• TASK TO CARRY OUT: Reproduce, exactly and in full, the lines from the one with "Remove question Q1 with the X icon" through the one with "Given: Open Mind Map view" in the data below; drop pictures.

• DATA SUPPLIED:

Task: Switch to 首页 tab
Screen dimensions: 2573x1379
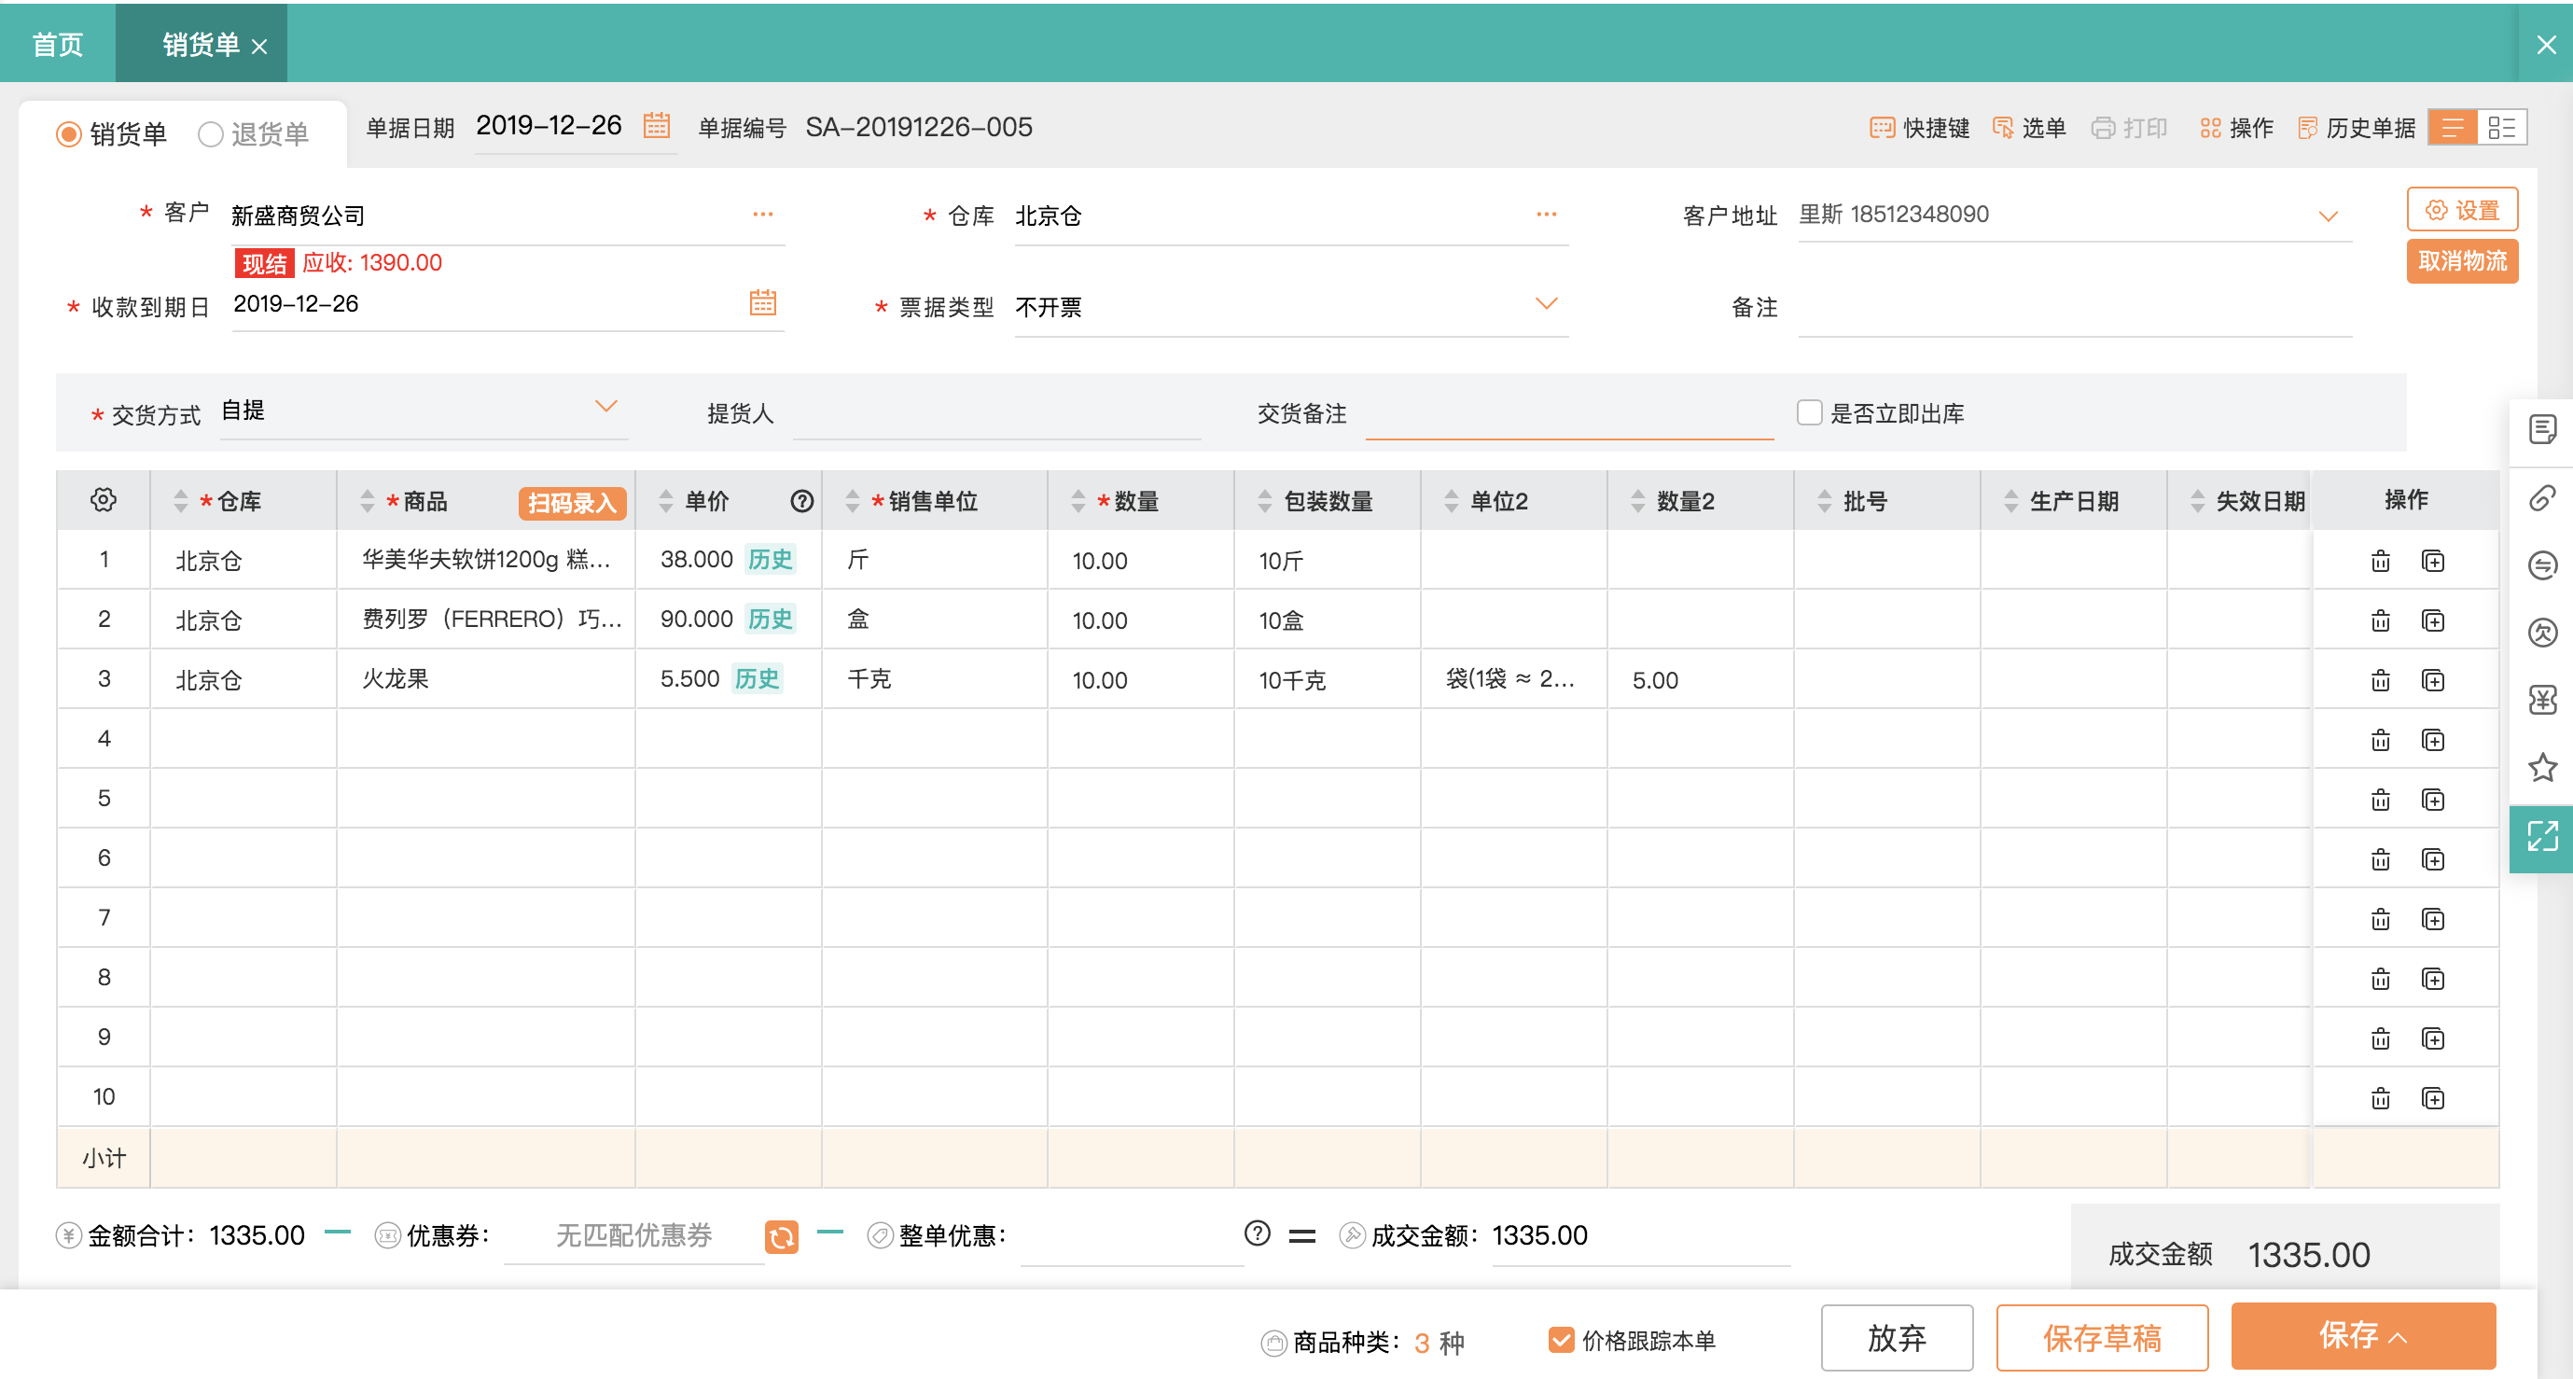Action: coord(60,46)
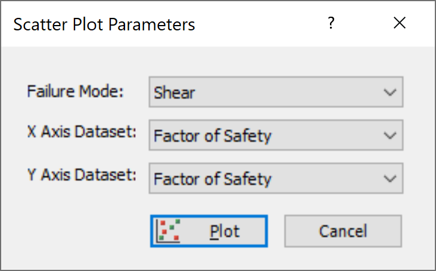Expand the Failure Mode dropdown arrow
The width and height of the screenshot is (436, 271).
[390, 92]
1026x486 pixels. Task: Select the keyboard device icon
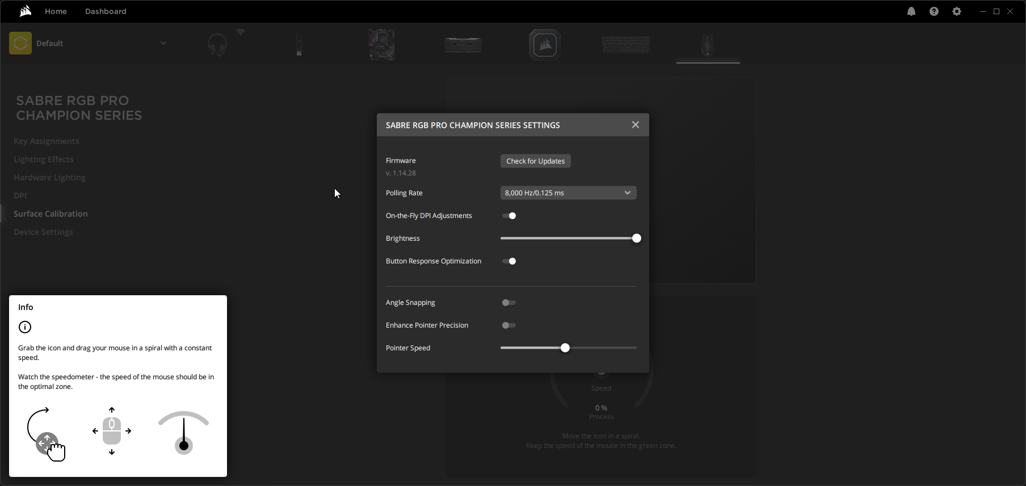click(626, 44)
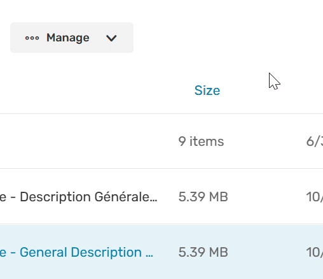Screen dimensions: 323x279
Task: Open the highlighted General Description … link
Action: (76, 252)
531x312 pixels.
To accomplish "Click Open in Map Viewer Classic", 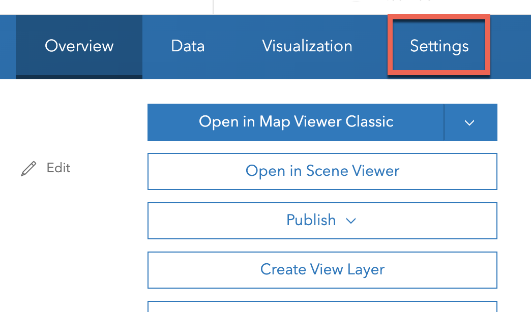I will (296, 122).
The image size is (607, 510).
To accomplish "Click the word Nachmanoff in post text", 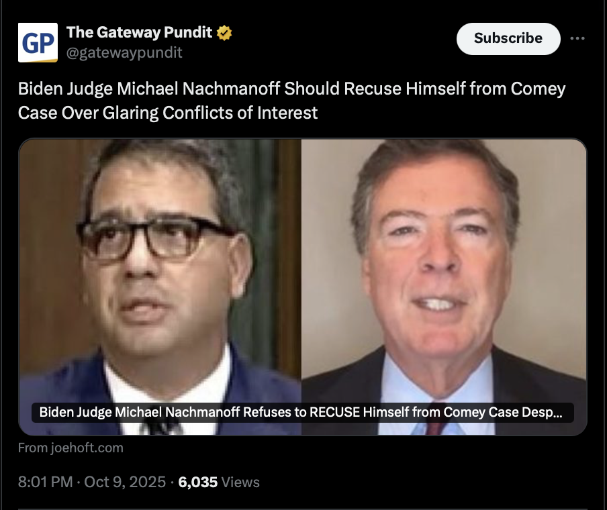I will coord(231,89).
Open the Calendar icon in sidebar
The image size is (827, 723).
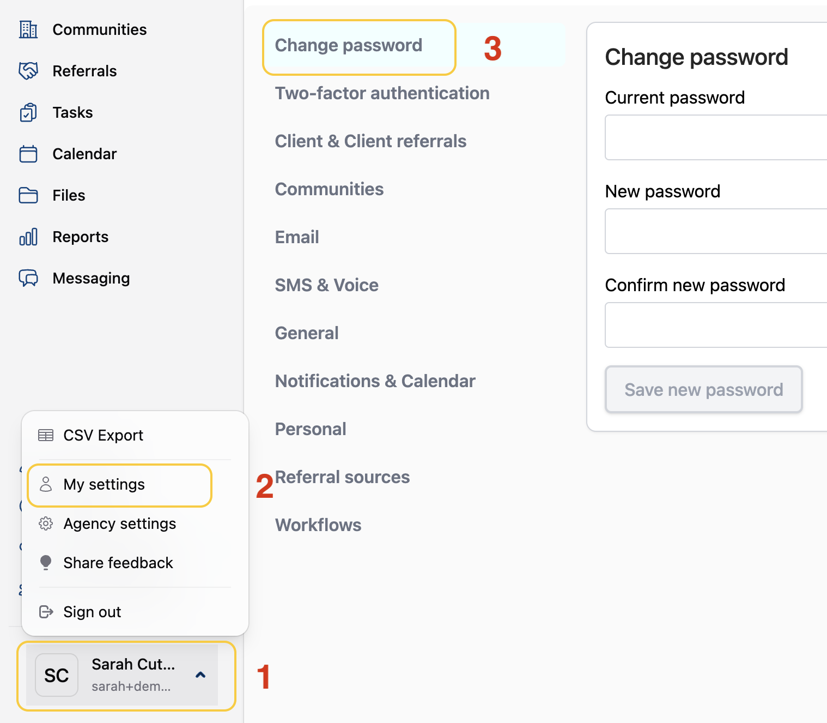[28, 154]
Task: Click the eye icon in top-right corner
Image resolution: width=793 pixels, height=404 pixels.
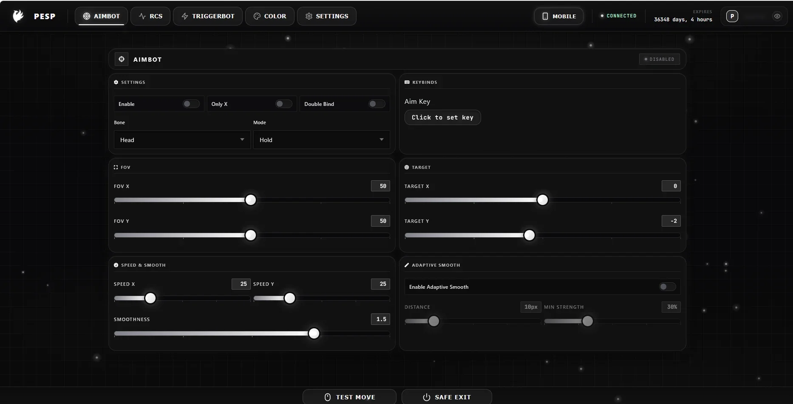Action: [x=777, y=16]
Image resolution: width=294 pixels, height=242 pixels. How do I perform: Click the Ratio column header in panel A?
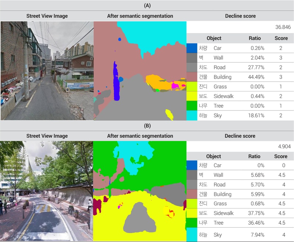255,38

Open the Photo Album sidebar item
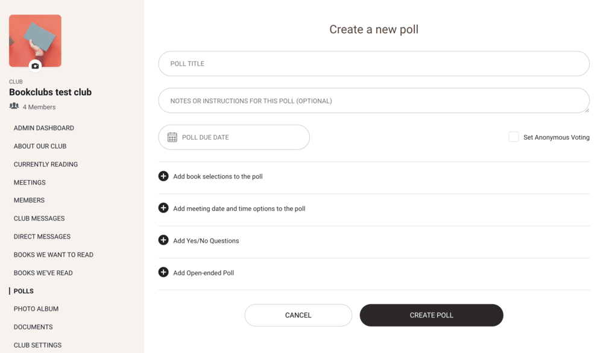(x=36, y=308)
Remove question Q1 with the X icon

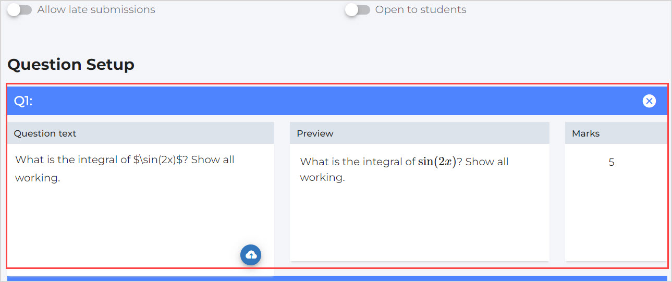pos(649,101)
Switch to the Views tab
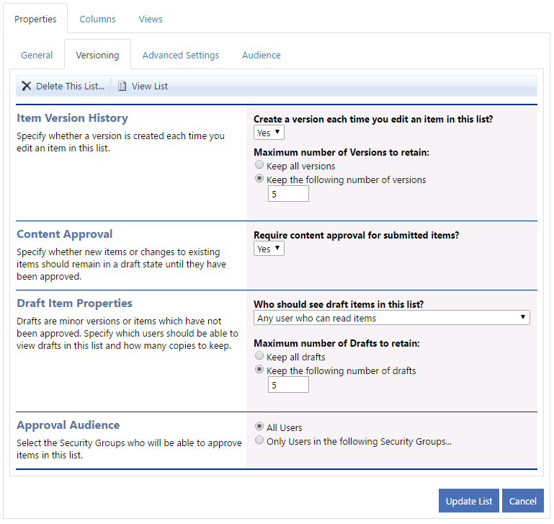554x524 pixels. click(x=151, y=19)
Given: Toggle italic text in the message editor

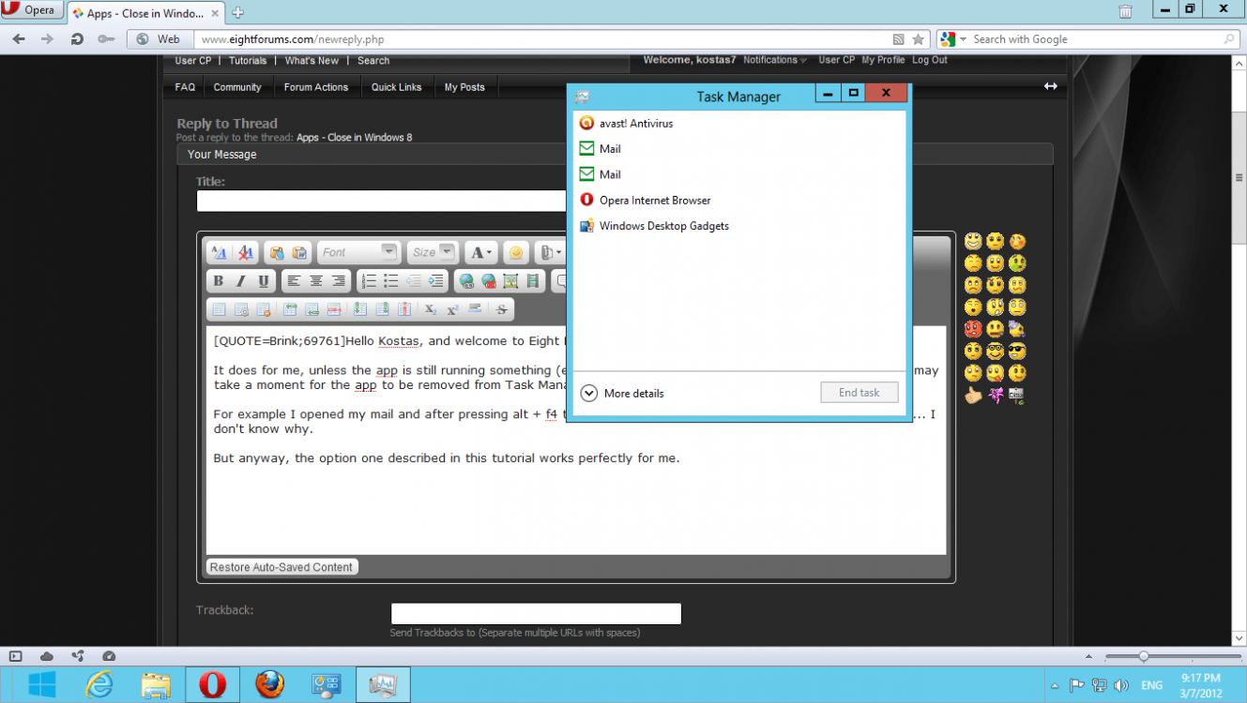Looking at the screenshot, I should pos(241,281).
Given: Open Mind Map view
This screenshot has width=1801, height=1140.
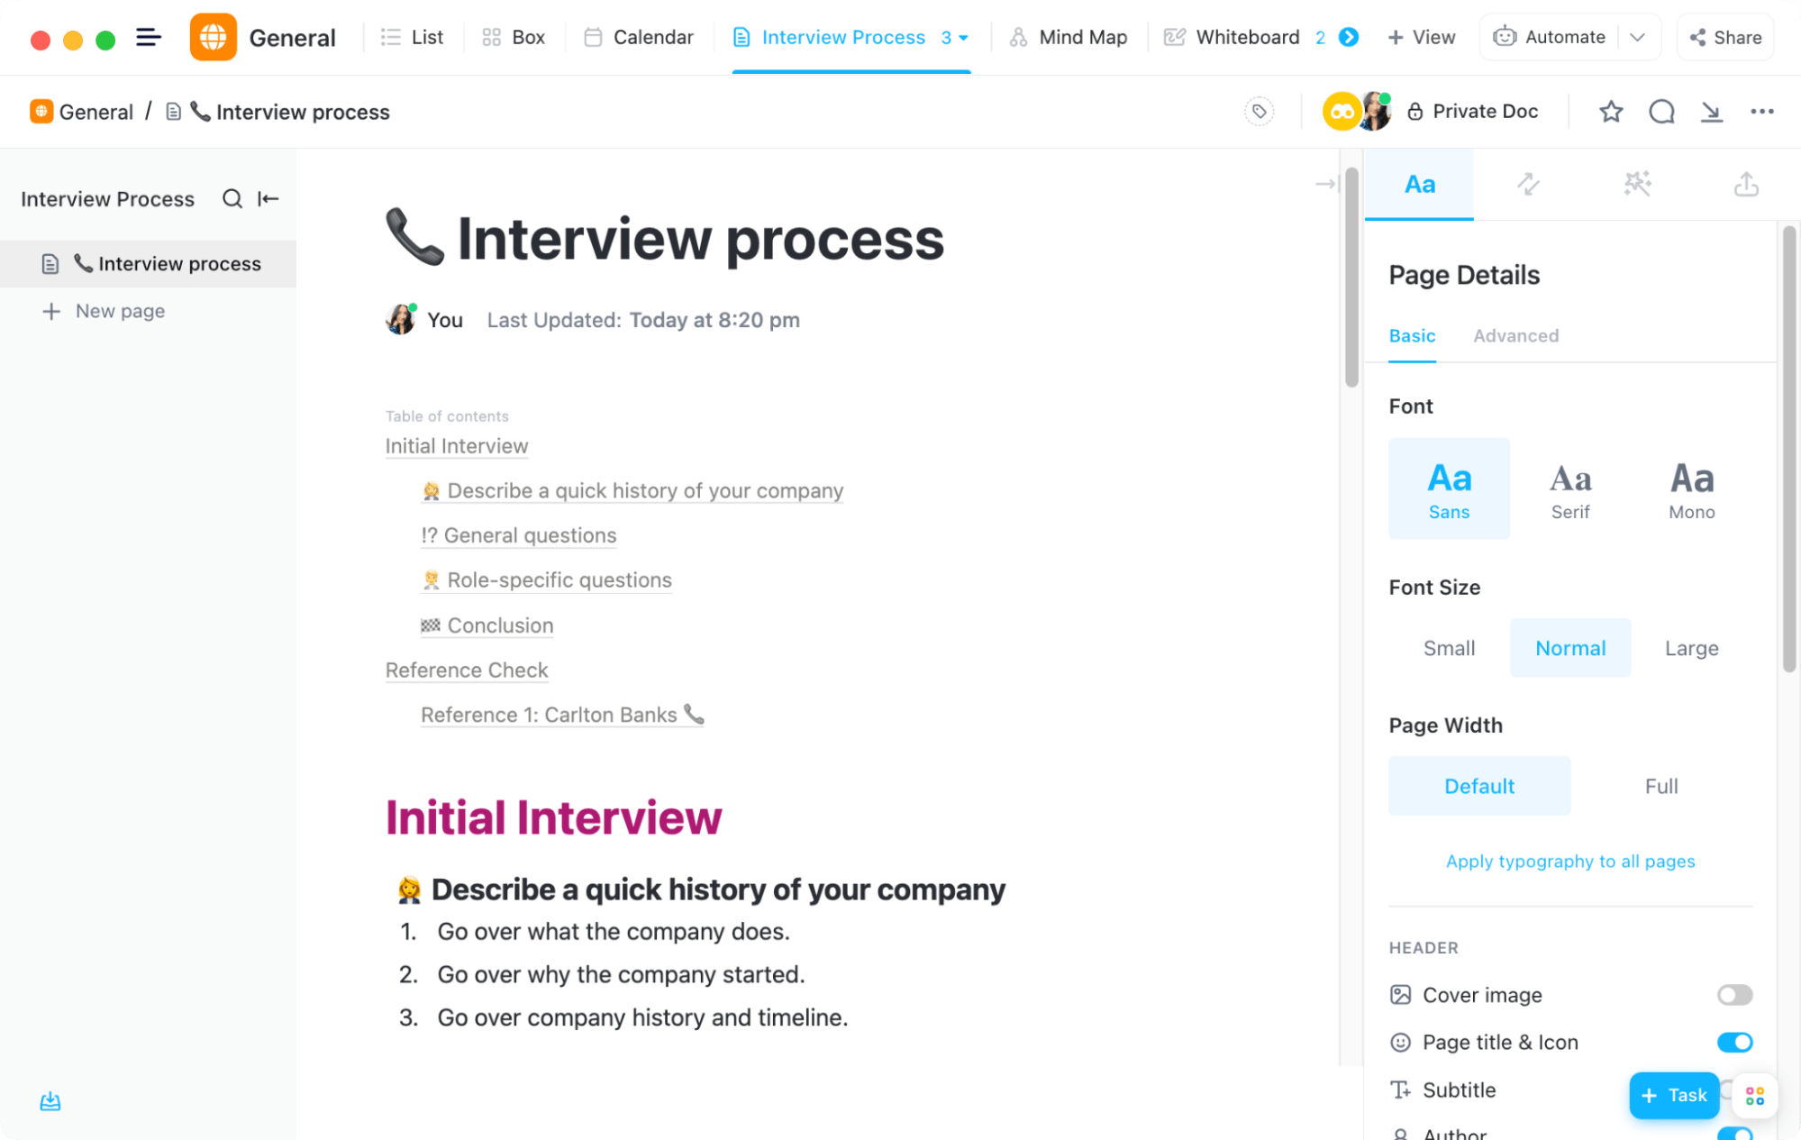Looking at the screenshot, I should pyautogui.click(x=1069, y=35).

• TASK SOLUTION:
Remove question Q1 with the X icon

pos(649,101)
Switch to the Views tab
554x524 pixels. click(x=151, y=19)
Given: Toggle italic text in the message editor

Looking at the screenshot, I should pos(241,281).
Given: Open Mind Map view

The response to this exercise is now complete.